**DATA UNDER STUDY**
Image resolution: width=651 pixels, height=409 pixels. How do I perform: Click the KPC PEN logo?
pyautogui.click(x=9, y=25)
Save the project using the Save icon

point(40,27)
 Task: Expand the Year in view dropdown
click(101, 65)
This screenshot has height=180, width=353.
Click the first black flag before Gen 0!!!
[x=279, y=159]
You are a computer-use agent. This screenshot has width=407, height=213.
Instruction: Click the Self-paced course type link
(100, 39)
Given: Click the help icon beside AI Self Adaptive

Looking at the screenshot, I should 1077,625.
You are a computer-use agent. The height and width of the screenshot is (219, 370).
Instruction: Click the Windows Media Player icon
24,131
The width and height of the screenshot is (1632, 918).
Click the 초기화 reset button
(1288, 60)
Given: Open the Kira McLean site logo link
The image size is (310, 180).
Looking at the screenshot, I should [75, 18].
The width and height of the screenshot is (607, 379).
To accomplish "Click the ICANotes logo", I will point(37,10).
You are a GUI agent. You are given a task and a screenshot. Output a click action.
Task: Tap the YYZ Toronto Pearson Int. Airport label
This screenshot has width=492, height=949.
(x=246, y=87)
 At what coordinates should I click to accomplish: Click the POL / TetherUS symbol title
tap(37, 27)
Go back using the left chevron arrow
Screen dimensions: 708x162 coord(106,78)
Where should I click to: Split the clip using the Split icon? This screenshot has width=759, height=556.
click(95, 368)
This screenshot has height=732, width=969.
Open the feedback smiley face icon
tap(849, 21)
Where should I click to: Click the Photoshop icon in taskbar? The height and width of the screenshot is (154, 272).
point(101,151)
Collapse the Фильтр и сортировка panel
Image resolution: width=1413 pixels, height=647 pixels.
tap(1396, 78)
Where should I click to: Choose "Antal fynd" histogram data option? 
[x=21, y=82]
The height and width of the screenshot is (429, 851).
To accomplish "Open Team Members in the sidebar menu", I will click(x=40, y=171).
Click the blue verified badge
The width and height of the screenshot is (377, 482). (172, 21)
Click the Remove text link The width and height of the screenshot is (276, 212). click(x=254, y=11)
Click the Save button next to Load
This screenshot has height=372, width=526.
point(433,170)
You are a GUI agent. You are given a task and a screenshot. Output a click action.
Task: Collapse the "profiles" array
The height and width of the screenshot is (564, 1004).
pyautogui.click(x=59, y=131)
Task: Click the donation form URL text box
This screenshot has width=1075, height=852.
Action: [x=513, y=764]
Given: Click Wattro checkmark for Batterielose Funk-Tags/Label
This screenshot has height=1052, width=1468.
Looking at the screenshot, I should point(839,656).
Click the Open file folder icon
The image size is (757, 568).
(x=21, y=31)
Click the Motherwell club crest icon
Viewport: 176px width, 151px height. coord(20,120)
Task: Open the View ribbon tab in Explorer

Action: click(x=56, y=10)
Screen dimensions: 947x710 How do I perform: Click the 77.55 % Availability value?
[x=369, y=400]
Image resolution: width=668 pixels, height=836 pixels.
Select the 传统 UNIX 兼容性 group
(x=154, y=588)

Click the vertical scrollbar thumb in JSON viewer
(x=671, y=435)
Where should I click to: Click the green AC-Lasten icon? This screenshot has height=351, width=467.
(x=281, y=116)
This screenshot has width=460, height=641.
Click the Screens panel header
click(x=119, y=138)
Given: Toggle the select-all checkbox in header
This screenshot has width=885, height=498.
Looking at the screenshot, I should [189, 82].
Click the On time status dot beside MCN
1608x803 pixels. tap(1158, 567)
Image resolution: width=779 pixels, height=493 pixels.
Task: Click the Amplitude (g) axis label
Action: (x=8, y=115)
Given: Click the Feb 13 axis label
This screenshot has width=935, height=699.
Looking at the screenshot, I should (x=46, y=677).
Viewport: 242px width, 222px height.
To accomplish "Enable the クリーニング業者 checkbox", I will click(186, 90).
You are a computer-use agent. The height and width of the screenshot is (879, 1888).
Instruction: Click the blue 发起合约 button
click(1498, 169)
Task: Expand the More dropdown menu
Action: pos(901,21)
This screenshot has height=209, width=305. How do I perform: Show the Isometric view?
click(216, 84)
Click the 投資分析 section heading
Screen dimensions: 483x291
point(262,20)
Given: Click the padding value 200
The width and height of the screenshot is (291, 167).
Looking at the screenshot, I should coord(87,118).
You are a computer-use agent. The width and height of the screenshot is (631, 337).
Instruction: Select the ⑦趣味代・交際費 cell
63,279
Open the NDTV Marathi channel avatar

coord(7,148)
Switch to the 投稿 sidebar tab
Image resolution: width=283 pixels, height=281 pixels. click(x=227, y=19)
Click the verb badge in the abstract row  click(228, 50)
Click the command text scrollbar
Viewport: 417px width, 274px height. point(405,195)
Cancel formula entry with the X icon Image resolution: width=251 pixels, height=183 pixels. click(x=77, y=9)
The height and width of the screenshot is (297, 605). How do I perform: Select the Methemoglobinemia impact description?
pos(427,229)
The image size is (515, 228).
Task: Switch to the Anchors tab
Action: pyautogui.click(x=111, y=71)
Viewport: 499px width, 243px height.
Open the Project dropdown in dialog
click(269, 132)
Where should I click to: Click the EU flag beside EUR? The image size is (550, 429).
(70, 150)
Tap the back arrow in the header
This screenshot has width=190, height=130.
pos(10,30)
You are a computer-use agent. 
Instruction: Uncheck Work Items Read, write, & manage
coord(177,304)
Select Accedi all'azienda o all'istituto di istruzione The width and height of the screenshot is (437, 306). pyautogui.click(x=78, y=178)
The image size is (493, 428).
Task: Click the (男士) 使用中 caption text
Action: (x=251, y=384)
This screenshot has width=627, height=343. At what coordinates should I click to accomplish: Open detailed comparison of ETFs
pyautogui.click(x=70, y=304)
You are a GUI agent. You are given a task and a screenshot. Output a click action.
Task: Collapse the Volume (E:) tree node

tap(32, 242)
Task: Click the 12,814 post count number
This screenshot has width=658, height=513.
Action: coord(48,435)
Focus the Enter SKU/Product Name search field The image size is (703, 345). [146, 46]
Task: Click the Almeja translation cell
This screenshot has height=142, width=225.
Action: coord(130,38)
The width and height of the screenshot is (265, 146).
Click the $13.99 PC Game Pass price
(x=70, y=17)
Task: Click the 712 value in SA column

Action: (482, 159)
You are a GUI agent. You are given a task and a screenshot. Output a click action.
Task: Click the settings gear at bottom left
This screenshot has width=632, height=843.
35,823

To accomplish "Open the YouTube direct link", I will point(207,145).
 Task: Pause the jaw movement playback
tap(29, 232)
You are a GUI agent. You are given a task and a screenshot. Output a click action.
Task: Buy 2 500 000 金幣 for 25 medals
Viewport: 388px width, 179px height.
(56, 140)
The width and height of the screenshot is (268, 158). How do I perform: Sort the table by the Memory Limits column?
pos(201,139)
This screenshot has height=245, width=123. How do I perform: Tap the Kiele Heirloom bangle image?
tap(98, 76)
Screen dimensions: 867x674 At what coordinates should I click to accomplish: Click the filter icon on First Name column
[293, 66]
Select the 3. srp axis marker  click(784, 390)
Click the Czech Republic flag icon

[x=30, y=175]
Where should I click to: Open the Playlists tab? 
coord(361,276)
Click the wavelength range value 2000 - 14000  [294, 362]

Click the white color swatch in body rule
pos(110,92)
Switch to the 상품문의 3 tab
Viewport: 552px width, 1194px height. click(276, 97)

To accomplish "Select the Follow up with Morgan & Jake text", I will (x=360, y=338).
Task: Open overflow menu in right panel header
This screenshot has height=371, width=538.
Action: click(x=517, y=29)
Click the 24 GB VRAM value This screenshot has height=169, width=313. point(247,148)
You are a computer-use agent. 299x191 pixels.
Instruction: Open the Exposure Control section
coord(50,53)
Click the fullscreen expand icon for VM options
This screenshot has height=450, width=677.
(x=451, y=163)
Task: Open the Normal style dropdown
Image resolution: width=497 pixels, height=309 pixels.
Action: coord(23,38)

**TASK BRIEF**
Write out again, exactly as they appear above, the lines from the one containing "You are a computer-use agent. 299x191 pixels." to the final line, and only those.

**ANSWER BELOW**
You are a computer-use agent. 299x191 pixels.
Instruction: Open the Exposure Control section
coord(50,53)
Click the fullscreen expand icon for VM options
This screenshot has height=450, width=677.
(x=451, y=163)
Task: Open the Normal style dropdown
Image resolution: width=497 pixels, height=309 pixels.
Action: coord(23,38)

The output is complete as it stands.